«Пароход в Аргентину» Алексея Макушинского: ни событий, ни конфликтов
Лев Данилкин о флегматичном и пространном романе — номинанте на «Большую книгу», в котором зевота становится «филологической потребностью».
В шорт-листе «Большой книги» существует негласная квота на «высокую литературу»; очень хорошо, если текст был сначала опубликован в толстом журнале либеральной ориентации, представляет взгляд эмиграции и проникнут глубоким отвращением к советскому периоду истории. Роман А.А.Макушинского идеально соответствует всем требованиям: немецкая прописка автора, плацента — журнал «Знамя», фраза «по красным звездам я привык палить из ружья»; далеко не хемингуэевский синтаксис; попробуйте-ка обойти его призом.
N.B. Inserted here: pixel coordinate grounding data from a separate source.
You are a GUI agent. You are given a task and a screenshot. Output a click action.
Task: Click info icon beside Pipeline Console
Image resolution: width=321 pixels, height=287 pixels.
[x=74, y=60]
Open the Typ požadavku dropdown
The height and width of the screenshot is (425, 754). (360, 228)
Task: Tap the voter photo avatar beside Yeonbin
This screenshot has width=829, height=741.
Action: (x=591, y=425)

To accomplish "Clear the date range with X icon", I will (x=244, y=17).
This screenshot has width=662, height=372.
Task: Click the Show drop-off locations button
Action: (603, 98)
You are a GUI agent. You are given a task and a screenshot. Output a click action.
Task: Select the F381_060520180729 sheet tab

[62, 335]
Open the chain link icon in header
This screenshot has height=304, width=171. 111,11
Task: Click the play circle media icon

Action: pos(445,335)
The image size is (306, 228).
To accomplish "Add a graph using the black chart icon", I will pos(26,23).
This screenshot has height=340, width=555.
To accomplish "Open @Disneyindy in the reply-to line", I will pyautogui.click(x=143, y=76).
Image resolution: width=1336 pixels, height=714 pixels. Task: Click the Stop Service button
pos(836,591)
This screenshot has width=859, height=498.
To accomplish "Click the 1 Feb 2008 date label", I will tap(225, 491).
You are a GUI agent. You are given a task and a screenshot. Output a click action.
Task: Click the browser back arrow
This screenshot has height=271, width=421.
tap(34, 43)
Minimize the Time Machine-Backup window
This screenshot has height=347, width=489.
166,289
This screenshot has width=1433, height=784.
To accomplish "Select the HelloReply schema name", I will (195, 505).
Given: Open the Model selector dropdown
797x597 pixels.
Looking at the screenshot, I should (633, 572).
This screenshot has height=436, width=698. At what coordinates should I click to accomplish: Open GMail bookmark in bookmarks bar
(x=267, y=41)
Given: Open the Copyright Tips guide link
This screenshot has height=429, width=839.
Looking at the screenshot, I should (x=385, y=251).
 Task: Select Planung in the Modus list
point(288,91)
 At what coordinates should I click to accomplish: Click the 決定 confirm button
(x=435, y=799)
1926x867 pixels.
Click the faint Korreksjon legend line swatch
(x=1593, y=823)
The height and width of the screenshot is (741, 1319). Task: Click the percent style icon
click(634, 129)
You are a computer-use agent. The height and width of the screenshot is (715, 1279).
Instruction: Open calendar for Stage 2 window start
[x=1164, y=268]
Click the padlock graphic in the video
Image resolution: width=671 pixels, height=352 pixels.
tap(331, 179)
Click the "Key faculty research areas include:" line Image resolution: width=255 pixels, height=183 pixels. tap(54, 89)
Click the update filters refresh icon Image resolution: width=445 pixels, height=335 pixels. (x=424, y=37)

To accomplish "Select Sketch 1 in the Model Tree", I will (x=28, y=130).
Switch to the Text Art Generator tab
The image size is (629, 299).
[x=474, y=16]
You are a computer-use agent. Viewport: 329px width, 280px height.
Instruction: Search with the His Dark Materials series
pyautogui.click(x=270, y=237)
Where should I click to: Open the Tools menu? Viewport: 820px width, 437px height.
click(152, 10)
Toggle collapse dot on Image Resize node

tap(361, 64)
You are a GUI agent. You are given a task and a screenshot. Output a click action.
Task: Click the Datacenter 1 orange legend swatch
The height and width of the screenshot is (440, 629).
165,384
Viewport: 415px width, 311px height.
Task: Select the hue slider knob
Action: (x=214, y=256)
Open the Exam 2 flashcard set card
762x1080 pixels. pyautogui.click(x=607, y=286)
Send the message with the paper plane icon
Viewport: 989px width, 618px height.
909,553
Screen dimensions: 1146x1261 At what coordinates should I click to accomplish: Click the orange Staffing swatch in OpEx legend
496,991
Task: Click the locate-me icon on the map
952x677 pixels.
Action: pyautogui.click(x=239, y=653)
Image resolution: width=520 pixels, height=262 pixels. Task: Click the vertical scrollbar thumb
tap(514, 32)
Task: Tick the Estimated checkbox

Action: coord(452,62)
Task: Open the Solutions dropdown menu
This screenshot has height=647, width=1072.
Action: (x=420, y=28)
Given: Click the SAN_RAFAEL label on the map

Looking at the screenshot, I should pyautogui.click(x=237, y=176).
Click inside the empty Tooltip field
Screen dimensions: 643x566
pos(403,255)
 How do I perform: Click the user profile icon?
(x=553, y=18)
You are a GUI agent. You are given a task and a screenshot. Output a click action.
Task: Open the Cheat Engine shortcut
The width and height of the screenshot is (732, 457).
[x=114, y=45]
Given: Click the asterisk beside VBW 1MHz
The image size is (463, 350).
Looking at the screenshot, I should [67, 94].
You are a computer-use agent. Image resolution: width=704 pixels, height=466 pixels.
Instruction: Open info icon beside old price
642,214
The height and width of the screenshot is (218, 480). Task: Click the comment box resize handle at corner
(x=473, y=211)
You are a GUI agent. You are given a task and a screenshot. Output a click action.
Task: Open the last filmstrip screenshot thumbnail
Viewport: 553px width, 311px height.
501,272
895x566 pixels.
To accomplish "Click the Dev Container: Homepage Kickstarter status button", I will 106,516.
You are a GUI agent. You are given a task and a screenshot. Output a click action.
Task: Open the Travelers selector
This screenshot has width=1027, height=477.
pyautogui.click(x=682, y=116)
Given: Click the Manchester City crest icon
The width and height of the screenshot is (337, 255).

«Пароход» невозможно пересказать ни двумя, ни двумя тысячами слов. Саммари — «история о рассказчике, который по бумагам, запискам, фотографиям и личным встречам со свидетелями восстанавливает историю жизни известного русского архитектора-эмигранта» — только запутывает. Зачем восстанавливает? В чем, собственно, история? Где она начинается и чем кончается? Так или иначе, это известный ход: моделируется некий крупный, всемирно признанный, стопроцентно конвертируемый Художник, русский по происхождению и с богатым — и трагическим — внутренним миром; его личная история так или иначе рифмуется с Большой Историей. Он может быть композитором (помните «Аномалию Камлаева»?), спортсменом, математиком, физиком — или архитектором, как у Макушинского. Существеннее не профессия, а Судьба Художника, которому удалось «выплыть», выжить в хтоническом — пошлом, омерзительном, исполненном насилия — океане советского. И мы видим (теоретически), как сквозь коммунальную, общего пользования историю ХХ века, сквозь набор случайных обстоятельств, войн и классовых конфликтов, встреч и решений, проглядывает и просвечивает Некая заданная Кем-то Свыше Структура и Смысл; как — здесь и сейчас, в романе об архитекторе — возводится идеальное здание, переустраивается бытие, воплощается утопия и обретается счастье — личное и всеобщее («Мы не дома лишь строим <…>, но воплощаем еще и свое видение (vision) лучшего мира».)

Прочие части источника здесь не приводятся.